Souvestre's target is not technology itself but the ideology driving its application: the conviction that every human problem has an optimal, legislatable solution, and that the role of the state is to enforce those solutions on a population that cannot be trusted to choose wisely for itself. This is recognizably the same critique that Zamyatin would develop more rigorously in We (1920) and that runs through Huxley and Orwell: the benevolent totalitarianism of pure rationalism. Souvestre frames it as comedy, but the comedy has a bitter undertow. Marthe and Maurice's journey is not one of discovery but of mounting horror.
The novel's connection to American readers came through a curious detour. The January 1856 issue of Harper's New Monthly Magazine published a piece titled "January First, A.D. 3000" that reproduced illustrations from the French edition alongside an entirely original English text. Souvestre's characters do not appear. In their place, an unnamed time-traveler explores "Peerless City," now situated on Borneo, and receives a tour from a citizen of the Republic of United Interests. The satire is redirected toward American targets: P.T. Barnum is recalled as a former U.S. president, George Washington is debunked as a mythological figure, and local political figures of the 1850s are lampooned in the manner of the historical revisionism that runs through Souvestre's original. The Harper's piece is a fairly clever piece of American comic writing, but it is not a translation, and it strips away the emotional framework that gives the French novel its weight. Marthe and Maurice's dread is gone; what remains is spectacle.

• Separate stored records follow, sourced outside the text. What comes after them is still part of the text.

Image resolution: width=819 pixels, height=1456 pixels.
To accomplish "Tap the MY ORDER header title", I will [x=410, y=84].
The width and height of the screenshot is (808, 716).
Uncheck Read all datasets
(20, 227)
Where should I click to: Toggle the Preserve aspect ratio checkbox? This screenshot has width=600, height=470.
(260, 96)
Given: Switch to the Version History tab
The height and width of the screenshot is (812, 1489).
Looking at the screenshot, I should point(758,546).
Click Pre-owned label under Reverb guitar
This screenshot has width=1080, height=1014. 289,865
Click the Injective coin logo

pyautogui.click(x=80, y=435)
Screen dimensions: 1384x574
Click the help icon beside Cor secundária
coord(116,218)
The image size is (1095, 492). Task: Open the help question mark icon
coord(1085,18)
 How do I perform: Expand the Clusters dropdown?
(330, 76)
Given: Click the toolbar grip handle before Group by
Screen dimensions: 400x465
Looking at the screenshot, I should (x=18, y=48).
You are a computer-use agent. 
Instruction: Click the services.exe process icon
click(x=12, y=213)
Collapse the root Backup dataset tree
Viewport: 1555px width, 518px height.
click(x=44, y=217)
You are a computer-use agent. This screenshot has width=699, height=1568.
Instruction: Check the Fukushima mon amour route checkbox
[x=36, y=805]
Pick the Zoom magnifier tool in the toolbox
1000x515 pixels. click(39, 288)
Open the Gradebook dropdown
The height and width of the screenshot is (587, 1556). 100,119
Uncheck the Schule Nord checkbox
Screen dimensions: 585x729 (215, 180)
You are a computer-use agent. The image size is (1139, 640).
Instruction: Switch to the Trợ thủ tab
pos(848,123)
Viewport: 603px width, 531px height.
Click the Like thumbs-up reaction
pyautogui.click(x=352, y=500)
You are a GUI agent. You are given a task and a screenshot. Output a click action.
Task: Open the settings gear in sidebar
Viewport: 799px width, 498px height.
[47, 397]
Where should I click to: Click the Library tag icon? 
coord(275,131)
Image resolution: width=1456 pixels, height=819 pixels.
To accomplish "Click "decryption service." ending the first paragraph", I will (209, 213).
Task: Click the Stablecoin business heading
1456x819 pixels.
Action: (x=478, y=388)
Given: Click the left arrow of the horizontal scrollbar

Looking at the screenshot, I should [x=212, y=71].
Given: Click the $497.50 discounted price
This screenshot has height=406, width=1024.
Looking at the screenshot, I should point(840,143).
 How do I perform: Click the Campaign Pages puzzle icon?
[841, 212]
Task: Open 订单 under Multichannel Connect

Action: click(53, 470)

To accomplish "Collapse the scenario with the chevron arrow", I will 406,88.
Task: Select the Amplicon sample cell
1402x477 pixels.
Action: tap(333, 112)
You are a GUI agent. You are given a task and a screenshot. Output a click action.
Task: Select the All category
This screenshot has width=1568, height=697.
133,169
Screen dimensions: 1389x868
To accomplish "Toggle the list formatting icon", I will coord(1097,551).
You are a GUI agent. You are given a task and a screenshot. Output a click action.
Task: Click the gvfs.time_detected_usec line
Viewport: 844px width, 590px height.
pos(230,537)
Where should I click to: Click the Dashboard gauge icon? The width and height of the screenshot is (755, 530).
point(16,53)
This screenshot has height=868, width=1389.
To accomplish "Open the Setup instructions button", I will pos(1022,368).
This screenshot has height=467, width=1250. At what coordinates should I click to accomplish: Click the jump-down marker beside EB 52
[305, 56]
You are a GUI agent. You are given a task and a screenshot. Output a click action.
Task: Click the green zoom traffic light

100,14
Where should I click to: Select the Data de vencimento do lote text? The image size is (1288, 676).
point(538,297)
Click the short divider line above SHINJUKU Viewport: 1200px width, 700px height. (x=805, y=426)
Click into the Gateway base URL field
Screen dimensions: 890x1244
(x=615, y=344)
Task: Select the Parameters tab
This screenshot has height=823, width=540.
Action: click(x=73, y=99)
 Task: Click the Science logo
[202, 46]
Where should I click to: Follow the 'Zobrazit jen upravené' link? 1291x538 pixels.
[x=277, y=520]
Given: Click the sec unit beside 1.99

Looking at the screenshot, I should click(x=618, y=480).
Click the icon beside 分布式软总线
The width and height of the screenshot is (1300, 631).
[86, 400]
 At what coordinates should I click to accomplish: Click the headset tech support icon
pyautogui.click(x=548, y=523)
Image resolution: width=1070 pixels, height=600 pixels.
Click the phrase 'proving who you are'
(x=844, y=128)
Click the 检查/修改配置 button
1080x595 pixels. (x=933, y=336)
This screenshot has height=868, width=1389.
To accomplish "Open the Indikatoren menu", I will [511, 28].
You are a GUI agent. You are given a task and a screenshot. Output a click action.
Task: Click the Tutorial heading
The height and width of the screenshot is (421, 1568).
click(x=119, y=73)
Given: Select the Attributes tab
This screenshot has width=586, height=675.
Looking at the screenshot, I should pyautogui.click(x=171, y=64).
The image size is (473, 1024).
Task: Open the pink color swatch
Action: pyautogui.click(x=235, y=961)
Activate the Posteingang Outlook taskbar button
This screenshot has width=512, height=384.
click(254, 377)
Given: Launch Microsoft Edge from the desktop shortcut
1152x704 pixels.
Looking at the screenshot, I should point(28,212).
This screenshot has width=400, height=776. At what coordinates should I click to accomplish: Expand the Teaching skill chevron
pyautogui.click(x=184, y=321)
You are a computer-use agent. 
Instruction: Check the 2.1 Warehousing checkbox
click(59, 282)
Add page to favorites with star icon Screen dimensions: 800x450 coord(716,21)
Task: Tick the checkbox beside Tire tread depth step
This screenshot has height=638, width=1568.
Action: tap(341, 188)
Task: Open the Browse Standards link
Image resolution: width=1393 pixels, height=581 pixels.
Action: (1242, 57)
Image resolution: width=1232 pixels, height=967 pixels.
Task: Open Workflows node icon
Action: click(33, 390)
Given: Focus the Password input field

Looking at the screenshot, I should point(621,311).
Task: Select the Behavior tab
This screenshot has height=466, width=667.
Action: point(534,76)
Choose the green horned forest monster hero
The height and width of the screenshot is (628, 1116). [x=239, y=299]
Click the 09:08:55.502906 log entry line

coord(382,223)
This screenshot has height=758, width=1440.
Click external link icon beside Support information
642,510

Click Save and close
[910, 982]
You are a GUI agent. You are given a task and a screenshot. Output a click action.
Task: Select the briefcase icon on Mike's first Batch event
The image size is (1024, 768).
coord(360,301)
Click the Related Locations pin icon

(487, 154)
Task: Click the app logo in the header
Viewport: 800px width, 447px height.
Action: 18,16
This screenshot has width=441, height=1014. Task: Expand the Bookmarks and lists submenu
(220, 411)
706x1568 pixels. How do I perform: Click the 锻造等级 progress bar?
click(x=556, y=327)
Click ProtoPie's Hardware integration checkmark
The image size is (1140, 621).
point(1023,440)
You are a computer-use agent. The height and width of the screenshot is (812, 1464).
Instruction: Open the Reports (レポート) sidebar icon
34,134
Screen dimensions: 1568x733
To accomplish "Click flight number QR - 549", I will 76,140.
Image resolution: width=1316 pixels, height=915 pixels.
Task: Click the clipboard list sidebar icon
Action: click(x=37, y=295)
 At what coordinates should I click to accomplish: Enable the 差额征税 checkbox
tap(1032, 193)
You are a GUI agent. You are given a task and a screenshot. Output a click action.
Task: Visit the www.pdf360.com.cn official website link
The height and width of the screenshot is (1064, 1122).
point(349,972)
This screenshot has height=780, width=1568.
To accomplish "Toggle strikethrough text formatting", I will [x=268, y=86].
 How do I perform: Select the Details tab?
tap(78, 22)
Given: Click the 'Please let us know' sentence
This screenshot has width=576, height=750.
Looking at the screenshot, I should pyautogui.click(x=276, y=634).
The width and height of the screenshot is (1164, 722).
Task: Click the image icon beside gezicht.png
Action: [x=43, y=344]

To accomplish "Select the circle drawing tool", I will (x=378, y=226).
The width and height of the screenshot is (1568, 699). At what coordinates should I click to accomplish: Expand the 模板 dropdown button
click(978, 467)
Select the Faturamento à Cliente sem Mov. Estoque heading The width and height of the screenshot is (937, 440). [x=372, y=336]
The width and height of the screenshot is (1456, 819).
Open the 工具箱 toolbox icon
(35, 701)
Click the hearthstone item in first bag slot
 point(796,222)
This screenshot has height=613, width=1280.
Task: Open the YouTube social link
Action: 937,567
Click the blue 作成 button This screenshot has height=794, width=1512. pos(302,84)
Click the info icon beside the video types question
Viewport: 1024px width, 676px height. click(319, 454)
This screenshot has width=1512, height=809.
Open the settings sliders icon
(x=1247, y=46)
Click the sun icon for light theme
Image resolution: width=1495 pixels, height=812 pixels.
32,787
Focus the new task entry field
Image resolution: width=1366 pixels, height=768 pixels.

Le Monde tel qu'il sera anticipates Albert Robida's Le Vingtième Siècle (1883) and, more broadly, the tradition of illustrated speculative satire in French popular culture. Its direct influence on the canonical Anglo-American dystopia is harder to trace, partly because it remained unavailable in English until the Wesleyan University Press translation by Margaret Clarke appeared in 2004, with an introduction by I. F. Clarke. That translation finally made Souvestre's actual novel accessible to English readers, rather than the Harper's approximation that had stood in its place for nearly 150 years.